My strategy was to make $T^2 + \alpha T + \beta I$ equal to the **zero operator** (which is like a matrix full of zeros). If an operator is the zero operator, it turns *every* vector into zero, so it's definitely not invertible!

Since our quadratic $x^2 + 1 = 0$ has complex solutions, I looked for a $2 \times 2$ matrix $T$ that also "prefers" complex solutions.
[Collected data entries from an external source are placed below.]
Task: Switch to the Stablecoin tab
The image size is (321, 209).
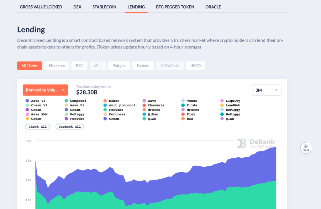Action: tap(104, 7)
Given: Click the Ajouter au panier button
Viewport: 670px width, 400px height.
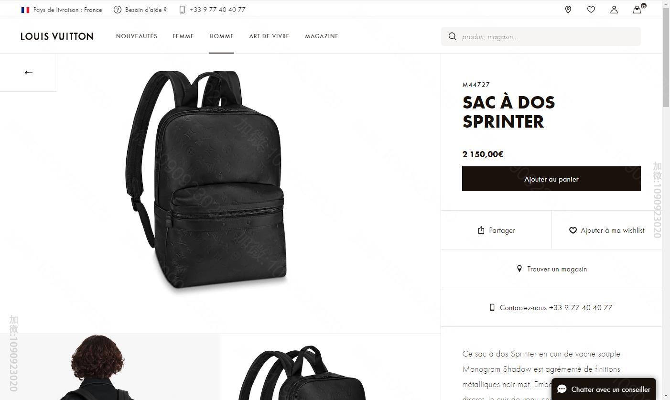Looking at the screenshot, I should (x=551, y=179).
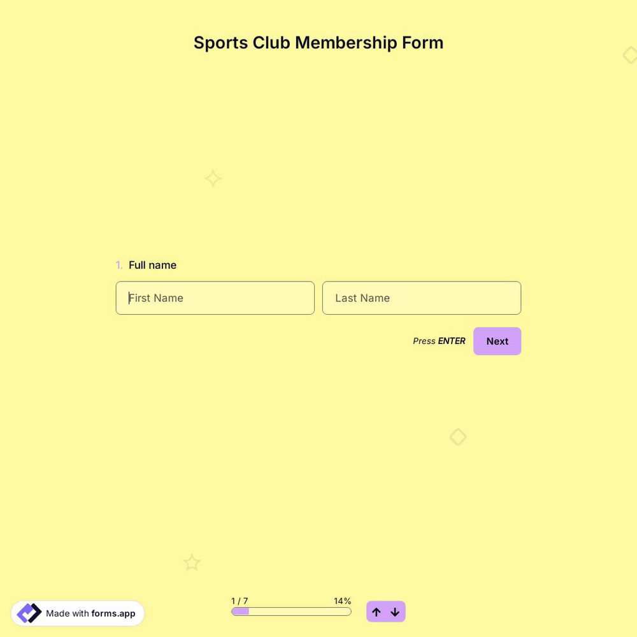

A rotation matrix is perfect for this! I chose $T = \begin{pmatrix} 0 & 1 \\ -1 & 0 \end{pmatrix}$. This matrix represents a rotation by 90 degrees clockwise.

Let's do the math to see what happens:
1. **Calculate $T^2$**: This means applying the rotation twice.
$T^2 = \begin{pmatrix} 0 & 1 \\ -1 & 0 \end{pmatrix} \times \begin{pmatrix} 0 & 1 \\ -1 & 0 \end{pmatrix} = \begin{pmatrix} (0 \times 0) + (1 \times -1) & (0 \times 1) + (1 \times 0) \\ (-1 \times 0) + (0 \times -1) & (-1 \times 1) + (0 \times 0) \end{pmatrix} = \begin{pmatrix} -1 & 0 \\ 0 & -1 \end{pmatrix}$.
This matrix $\begin{pmatrix} -1 & 0 \\ 0 & -1 \end{pmatrix}$ is just the negative of the identity matrix, which we write as $-I$.
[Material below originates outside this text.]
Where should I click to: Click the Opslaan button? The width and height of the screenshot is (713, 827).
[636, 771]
2. **Now, put it all together into $T^2 + \alpha T + \beta I$**:
We chose $\alpha = 0$ and $\beta = 1$, so the expression becomes $T^2 + (0 \times T) + (1 \times I)$, which simplifies to $T^2 + I$.
Since we found $T^2 = -I$, we can substitute that in:
$T^2 + I = (-I) + I = \begin{pmatrix} -1 & 0 \\ 0 & -1 \end{pmatrix} + \begin{pmatrix} 1 & 0 \\ 0 & 1 \end{pmatrix} = \begin{pmatrix} 0 & 0 \\ 0 & 0 \end{pmatrix}$.

Voila! The expression $T^2 + \alpha T + \beta I$ turned out to be the zero operator. The zero operator maps every single vector in $\mathbb{R}^2$ to the zero vector. Because it maps non-zero vectors to zero, it is definitely not invertible. And that's how I found the example!